Hablamos de Lorenzo Castellano, de profesión mecánico y con mucha afición por los aviones. Tenía 23 años cuando finalizó en
Octubre de 1923 la construcción de un avión monoplano de ala alta tipo parasol, biplaza, totalmente de madera y entelado, basado en conocimientos adquiridos observando otros aviones y en el biplano italiano S.A.M.L. (que tenía motor Fiat de 100 HP) contando partes de concepción propia, con el cual comenzó a volar en Febrero del año siguiente.

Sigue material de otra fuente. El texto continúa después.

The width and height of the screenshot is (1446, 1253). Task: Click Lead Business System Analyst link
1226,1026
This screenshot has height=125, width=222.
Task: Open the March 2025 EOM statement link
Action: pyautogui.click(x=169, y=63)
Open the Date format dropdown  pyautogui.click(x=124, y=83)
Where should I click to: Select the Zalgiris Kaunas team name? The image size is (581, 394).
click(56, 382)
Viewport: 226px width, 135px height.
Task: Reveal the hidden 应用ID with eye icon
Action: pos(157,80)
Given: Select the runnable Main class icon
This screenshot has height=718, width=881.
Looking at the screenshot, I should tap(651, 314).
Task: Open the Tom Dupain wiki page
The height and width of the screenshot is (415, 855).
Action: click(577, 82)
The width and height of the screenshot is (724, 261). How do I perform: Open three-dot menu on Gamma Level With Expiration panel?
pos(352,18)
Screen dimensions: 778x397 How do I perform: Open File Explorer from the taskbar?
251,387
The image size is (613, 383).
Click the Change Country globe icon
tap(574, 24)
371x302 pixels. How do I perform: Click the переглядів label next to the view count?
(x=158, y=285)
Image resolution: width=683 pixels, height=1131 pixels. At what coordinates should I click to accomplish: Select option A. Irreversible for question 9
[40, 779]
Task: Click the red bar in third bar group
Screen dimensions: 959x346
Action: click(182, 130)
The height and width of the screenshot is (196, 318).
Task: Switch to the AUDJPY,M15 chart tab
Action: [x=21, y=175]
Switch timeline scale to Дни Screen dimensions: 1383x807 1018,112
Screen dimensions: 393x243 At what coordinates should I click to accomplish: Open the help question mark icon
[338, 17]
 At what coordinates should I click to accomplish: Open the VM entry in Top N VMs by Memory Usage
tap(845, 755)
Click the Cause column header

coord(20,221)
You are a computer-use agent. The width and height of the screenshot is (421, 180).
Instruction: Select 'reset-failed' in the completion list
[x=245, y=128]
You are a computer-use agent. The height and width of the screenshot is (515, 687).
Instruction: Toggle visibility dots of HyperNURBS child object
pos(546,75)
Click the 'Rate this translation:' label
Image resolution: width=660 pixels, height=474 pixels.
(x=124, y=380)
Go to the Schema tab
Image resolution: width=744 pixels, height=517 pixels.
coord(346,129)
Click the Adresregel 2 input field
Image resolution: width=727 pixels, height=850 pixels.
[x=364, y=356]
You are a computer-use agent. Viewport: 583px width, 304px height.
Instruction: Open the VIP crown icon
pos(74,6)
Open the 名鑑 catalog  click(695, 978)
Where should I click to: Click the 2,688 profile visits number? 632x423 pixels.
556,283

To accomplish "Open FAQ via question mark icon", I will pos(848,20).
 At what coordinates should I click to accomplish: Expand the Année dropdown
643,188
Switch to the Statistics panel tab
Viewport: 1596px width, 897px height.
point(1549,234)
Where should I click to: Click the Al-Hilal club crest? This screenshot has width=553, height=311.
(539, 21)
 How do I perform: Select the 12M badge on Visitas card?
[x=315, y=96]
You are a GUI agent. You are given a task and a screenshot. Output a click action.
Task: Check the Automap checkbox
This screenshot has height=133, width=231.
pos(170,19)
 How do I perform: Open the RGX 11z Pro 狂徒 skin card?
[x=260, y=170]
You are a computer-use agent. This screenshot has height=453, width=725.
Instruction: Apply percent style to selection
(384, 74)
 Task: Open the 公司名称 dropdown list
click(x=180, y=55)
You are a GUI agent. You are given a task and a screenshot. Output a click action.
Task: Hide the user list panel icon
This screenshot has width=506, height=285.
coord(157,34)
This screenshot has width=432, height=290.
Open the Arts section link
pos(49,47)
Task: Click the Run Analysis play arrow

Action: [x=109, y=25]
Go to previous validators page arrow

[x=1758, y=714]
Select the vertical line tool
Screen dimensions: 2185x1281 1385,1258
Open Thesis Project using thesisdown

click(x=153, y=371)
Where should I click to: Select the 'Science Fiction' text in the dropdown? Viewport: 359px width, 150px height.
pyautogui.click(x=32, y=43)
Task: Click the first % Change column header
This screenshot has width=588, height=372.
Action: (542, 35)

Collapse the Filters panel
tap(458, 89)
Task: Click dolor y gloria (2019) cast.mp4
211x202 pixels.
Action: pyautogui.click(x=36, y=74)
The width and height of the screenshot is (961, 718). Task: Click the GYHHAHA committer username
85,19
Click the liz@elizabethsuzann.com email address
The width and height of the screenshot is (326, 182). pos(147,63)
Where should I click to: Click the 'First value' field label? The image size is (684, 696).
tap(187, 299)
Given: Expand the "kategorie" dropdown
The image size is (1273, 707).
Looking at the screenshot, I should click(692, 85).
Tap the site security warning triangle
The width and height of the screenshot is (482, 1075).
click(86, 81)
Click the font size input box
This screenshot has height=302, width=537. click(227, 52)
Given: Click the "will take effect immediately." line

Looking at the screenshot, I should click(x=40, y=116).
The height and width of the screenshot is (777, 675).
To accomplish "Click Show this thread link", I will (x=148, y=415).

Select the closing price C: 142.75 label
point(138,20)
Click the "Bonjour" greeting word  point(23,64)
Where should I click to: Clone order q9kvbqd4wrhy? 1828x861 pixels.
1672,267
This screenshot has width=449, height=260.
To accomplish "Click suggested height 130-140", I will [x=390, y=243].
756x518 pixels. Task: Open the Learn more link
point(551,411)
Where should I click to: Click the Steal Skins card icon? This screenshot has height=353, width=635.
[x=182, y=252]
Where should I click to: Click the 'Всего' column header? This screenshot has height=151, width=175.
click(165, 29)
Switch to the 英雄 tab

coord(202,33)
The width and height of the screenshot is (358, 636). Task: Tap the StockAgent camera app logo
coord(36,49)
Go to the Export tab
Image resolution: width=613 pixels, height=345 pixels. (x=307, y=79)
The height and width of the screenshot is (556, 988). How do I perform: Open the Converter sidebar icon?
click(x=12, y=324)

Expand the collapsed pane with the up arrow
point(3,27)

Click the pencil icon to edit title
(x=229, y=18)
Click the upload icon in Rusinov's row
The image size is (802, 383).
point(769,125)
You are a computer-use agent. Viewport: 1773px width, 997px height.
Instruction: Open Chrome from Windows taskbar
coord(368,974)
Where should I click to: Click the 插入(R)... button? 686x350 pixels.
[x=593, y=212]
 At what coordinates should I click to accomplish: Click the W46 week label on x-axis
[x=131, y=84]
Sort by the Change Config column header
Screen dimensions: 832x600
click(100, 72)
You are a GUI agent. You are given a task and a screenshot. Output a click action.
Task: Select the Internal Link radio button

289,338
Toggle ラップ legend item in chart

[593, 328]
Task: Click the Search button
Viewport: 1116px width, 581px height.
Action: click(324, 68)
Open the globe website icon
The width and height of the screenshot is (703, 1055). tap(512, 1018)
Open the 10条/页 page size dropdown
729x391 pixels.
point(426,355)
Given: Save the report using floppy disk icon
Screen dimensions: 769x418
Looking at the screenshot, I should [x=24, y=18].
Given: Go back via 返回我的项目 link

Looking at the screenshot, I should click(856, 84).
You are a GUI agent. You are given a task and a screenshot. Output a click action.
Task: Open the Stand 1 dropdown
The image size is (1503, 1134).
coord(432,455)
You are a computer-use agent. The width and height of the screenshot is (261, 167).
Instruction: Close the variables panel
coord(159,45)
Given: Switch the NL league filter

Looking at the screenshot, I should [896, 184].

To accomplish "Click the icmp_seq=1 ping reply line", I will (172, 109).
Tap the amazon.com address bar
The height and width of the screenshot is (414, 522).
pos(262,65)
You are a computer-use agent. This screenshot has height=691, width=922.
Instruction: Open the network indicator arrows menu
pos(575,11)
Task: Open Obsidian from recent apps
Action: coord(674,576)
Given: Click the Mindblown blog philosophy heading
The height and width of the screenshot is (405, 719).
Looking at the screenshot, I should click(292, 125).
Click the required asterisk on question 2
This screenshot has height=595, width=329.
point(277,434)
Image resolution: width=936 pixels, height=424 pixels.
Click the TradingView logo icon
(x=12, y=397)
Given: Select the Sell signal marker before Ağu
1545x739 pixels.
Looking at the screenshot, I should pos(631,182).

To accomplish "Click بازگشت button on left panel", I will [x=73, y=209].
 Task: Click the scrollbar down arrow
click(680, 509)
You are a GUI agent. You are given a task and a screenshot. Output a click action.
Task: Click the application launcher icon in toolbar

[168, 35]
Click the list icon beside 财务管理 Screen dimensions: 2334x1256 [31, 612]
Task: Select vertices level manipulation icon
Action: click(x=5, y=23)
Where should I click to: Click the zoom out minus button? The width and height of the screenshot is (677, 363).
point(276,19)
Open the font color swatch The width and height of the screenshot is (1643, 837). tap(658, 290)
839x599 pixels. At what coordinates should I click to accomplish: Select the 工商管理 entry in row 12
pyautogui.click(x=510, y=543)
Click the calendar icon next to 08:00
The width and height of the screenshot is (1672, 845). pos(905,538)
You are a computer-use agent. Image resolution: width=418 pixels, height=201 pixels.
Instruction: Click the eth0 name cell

Tenía motor rotativo Gnome de 9 cilindros de 97 HP y la hélice era también de fabricación propia.
Además de constructor fue su piloto, sin título, tras haber recibido instrucción de vuelo por parte de un Subteniente en Buenos Aires.
Ficha técnica del Monoplaza Castellano
Motor rotativo Gnome de 9 cilindros de 97 HP.
Hélice de construcción propia.
Envergadura 9,20 mts.
Largo 6,40 mts.
Peso vacío 920 Kg.
Velocidad 150 Km/h.
Dos años después, un ciclón lo destruyó y Castellano lo reconstruyó, convirtiendolo en biplano, con las modificaciones adecuadas a tal fin.
Registró alrededor de 300 horas de vuelo hasta ser sacado de servicio.
Algunas piezas fueron utilizadas en otros aviones y el motor posiblemente se encuentre en algún museo, ya que fue llevado para ese fin en 1979, a Buenos Aires.